Ob sich der Sterbeprozess über einen längeren Zeitraum hinzieht oder ob es ganz schnell geht „das ist ganz individuell“, weiß die Diakonin. Die meisten Menschen, die in eine Senioreneinrichtung ziehen, haben sich mit dem Thema Sterben schon auseinandergesetzt. „Die allerwenigsten ziehen ein und haben noch keinen Gedanken ans Sterben verwendet.“
Dabei ist es aber beileibe nicht so, dass das Sterben müssen ab jetzt den Alltag prägt. Im Gegenteil. „Gerade diejenigen, die nach einem Krankenhausaufenthalt zu uns kommen, erleben hier oft zunächst Erholung und Stabilität, entwickeln eine Zufriedenheit, wenn sie sich gut aufgehoben fühlen. Sie wollen gerne noch ein Weilchen leben.“ Der Sterbeprozess an sich sei nicht absehbar oder planbar und auch gläubige Menschen tun sich mit dem Sterben nicht unbedingt leichter als nichtgläubige Menschen. „Unser Anliegen ist es, den Prozess individuell und professionell zu begleiten.“ Dazu sind die Teamgespräche sehr wichtig, bei denen dann auch der Einsatz von palliativer Pflege, Versorgung und Begleitung besprochen wird, und die Angehörigen eingebunden werden. „Allein in diesen Gesprächen passiert ganz viel an Leben. Wir tauschen uns noch einmal intensiv darüber aus, was für ein Mensch das ist, welchen Beruf er hatte, welche Einstellung er zur Familie hatte, wie sein Alltag aussah – eine ganz intensive Auseinandersetzung mit dem Leben des Menschen und seiner Beziehung zu den Angehörigen.“
Diakonin Annette Stambke berichtet von einer Bewohnerin, deren Wesensveränderung dem Team aufgefallen war und aufgefangen wurde: Weit über 90 Jahre alt, sehr religiös und depressiv, äußerte sie den Wunsch, nicht mehr essen und trinken zu wollen und den Großteil der Medikamente abzusetzen. Dann wurde aus der sehr zurückgezogenen Frau plötzlich ein aufgeschlossener, mitteilsamer, lebhafter und humorvoller Mensch. Letztendlich dauerte der Sterbeprozess bei ihr länger als von den Pflegekräften vermutet – „es war, als hätte sie diese Zeit noch gebraucht“. Annette Stambke hat beobachtet, dass „im Sterbeprozess wohl selbst auch eine Kraft steckt, ihn zu durchschreiten, zu überstehen.“ Vielleicht ist es diese Beobachtung, dieses Vertrauen, das der 55-Jährigen selbst die Kraft verleiht, ihrer Arbeit in der so ausgeglichenen, ruhigen und frohen Art und Weise nachzugehen, die ihre Persönlichkeit ausmacht und die von Kolleginnen und Kollegen, Bewohnerinnen, Bewohnern und ihren Angehörigen so geschätzt wird.

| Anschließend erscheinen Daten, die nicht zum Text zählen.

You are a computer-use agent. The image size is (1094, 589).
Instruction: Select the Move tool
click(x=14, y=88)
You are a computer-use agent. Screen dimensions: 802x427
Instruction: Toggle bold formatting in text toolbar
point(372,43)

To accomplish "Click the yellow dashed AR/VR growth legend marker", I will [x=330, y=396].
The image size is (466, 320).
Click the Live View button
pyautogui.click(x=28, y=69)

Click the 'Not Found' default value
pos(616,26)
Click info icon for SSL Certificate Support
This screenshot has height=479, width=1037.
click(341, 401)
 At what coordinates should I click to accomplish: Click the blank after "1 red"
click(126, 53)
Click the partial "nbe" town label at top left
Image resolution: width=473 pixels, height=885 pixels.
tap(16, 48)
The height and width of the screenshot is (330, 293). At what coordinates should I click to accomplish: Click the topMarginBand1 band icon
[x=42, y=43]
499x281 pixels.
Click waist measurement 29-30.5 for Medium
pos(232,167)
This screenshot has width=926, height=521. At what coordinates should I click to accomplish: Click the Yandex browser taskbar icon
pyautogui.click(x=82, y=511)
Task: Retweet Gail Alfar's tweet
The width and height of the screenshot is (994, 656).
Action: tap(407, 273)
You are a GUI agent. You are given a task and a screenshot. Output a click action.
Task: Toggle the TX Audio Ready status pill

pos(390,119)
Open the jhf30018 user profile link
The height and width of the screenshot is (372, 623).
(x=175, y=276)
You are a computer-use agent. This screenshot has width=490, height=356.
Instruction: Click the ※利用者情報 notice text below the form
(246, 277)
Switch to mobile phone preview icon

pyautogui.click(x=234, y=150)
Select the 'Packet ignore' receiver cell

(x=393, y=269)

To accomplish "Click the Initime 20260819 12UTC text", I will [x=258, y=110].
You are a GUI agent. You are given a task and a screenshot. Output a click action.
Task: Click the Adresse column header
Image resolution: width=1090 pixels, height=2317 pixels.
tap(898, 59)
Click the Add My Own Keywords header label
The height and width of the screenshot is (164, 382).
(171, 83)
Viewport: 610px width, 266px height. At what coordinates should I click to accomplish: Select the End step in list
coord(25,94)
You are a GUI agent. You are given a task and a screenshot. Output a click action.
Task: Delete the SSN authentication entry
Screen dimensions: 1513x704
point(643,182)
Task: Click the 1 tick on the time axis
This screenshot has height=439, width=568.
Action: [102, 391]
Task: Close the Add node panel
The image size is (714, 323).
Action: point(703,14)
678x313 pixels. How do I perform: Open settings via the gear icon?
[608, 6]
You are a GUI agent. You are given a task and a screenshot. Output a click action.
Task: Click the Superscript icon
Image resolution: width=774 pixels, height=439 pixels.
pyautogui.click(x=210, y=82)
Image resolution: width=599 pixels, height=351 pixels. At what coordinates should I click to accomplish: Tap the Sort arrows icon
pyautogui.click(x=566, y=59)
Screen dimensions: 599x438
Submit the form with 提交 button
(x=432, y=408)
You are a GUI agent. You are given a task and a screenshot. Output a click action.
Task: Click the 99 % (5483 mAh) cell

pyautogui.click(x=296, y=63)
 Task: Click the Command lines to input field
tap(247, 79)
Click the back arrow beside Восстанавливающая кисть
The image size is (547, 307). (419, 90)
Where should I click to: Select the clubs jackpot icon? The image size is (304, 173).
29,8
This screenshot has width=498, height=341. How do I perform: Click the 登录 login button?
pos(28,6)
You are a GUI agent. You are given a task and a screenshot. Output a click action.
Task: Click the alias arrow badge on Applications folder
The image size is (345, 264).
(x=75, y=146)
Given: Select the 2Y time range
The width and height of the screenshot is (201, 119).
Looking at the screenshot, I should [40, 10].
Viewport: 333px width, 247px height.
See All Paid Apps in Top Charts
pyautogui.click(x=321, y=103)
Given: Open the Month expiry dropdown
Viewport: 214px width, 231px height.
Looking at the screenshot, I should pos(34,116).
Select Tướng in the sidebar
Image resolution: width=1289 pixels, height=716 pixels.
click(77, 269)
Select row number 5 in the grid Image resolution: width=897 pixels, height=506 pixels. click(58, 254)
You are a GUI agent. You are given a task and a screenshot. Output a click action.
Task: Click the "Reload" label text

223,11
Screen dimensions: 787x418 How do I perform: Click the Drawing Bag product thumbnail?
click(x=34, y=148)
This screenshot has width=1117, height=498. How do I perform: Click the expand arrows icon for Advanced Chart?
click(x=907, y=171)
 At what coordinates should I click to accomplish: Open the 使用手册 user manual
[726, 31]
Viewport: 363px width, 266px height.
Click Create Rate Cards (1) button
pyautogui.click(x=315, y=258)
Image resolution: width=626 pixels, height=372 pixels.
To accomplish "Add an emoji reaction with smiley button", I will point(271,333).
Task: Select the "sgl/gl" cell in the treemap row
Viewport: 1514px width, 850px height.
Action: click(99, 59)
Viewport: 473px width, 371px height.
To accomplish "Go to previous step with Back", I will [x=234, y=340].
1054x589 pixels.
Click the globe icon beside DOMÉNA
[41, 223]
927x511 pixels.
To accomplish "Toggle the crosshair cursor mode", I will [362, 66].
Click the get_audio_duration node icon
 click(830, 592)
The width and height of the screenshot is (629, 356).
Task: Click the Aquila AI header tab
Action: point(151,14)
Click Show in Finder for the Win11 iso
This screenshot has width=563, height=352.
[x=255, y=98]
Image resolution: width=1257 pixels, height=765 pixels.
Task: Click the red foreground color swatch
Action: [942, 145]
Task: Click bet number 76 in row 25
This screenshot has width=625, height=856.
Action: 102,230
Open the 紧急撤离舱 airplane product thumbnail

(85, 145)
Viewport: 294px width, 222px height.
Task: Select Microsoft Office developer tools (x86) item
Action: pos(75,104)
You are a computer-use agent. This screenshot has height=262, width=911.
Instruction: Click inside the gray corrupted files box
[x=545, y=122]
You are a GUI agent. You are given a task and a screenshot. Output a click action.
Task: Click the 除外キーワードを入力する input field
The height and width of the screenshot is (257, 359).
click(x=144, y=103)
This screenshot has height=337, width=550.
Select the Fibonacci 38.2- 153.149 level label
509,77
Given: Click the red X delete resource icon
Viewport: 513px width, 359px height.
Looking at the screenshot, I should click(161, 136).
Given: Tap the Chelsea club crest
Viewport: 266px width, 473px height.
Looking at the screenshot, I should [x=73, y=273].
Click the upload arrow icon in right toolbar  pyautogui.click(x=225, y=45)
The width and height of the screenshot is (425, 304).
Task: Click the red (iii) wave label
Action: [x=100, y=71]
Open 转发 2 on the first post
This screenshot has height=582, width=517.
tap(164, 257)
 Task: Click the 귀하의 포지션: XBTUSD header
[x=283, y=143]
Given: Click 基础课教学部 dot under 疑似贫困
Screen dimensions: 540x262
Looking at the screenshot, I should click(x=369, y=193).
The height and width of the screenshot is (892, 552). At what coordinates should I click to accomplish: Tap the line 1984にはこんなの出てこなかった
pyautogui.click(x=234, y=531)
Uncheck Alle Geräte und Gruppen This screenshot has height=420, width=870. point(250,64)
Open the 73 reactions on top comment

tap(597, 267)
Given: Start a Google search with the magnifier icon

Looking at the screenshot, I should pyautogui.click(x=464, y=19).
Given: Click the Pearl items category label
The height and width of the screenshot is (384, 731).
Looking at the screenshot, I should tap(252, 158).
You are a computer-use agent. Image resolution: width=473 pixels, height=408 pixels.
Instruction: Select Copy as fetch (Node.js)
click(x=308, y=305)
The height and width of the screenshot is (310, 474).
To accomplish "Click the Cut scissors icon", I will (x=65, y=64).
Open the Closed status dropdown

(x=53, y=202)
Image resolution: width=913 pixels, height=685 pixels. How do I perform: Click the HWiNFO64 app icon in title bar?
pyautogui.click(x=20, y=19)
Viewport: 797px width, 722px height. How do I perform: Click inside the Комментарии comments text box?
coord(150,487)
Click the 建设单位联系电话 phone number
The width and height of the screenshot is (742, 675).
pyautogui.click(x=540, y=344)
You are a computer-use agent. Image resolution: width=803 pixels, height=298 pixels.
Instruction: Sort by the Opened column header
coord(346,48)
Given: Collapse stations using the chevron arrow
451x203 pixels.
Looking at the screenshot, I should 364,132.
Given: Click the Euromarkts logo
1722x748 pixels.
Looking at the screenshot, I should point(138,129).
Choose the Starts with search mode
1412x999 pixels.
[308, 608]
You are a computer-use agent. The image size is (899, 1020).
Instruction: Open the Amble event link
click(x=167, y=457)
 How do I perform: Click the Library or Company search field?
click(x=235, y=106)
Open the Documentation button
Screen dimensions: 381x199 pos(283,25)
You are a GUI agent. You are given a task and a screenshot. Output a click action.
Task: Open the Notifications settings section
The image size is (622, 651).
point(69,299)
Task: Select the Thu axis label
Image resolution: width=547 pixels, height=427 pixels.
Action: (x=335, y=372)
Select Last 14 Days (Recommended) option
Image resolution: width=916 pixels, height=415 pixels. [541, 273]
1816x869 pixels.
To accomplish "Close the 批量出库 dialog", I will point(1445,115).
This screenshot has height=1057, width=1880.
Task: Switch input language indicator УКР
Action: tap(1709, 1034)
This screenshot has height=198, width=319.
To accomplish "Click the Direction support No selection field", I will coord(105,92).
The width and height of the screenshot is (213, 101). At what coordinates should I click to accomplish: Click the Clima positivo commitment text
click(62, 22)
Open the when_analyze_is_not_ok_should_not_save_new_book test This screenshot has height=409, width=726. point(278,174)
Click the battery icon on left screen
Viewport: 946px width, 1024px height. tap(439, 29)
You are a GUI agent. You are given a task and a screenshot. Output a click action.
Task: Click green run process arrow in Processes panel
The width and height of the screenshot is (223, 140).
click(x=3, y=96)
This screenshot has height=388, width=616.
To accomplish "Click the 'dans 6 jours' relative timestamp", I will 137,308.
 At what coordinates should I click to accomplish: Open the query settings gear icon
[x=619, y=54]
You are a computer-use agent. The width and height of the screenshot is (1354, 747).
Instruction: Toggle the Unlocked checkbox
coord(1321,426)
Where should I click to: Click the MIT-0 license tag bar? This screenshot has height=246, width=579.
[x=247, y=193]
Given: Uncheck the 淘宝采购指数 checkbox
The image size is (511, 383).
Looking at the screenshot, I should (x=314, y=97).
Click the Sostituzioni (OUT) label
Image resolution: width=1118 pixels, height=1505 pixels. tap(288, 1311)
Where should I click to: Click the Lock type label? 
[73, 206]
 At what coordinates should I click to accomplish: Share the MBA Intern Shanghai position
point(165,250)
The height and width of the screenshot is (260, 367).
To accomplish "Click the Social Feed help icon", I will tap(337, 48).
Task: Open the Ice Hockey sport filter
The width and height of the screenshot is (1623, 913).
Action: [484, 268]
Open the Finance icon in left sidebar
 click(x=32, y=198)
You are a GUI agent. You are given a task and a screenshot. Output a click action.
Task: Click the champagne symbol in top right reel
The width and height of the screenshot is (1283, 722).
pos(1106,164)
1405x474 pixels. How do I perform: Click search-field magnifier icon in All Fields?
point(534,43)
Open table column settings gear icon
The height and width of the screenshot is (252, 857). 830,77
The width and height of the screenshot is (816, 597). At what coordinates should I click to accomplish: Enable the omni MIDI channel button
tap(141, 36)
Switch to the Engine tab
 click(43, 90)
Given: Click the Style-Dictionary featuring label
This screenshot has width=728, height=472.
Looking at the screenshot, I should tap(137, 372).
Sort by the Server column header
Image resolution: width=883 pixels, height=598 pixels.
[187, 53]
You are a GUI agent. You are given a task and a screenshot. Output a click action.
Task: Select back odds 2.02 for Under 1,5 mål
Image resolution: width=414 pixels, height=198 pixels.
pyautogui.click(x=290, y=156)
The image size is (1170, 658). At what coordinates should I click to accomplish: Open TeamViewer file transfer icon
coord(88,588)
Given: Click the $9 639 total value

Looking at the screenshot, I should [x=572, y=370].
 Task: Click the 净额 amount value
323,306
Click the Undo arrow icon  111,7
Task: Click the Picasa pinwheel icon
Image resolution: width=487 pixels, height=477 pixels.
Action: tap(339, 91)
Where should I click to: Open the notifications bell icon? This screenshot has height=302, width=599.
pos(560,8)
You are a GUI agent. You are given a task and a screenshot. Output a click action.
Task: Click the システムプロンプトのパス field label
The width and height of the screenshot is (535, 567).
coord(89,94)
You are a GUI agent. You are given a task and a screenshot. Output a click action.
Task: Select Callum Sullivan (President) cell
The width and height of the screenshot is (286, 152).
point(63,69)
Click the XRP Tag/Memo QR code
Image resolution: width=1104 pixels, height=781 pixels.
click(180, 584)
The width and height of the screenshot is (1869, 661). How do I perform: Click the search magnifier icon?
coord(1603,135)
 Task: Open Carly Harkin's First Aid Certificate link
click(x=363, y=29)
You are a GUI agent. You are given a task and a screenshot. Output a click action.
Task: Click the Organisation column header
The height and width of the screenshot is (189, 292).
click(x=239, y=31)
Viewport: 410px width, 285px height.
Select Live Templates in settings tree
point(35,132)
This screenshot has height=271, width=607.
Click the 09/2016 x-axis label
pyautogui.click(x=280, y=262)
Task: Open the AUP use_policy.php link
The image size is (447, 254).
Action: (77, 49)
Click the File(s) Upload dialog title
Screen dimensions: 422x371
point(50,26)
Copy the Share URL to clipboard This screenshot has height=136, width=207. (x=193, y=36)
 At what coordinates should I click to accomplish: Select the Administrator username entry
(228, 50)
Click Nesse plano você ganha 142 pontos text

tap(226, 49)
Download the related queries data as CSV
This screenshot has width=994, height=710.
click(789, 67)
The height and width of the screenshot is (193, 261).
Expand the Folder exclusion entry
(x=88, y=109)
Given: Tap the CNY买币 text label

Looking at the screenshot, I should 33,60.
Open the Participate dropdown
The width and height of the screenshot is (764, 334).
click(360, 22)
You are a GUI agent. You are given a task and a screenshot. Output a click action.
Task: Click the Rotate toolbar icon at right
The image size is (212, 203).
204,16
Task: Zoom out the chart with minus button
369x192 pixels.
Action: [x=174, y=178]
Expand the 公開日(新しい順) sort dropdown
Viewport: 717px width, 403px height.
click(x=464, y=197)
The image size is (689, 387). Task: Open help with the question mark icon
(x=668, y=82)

Die Aktion „Woche für das Leben“ geht auf eine Initiative der Deutschen Bischofskonferenz und des Zentralkomitees der deutschen Katholiken (ZdK) zurück. Seit 1994 wird sie gemeinsam mit dem Rat der Evangelischen Kirche in Deutschland durchgeführt. Mit Veranstaltungen und Aktionen rund um dieses Thema leisten die Kirchen seit mehr als 20 Jahren einen wichtigen Beitrag zur Bewusstseinsbildung für den Wert und die Würde des menschlichen Lebens.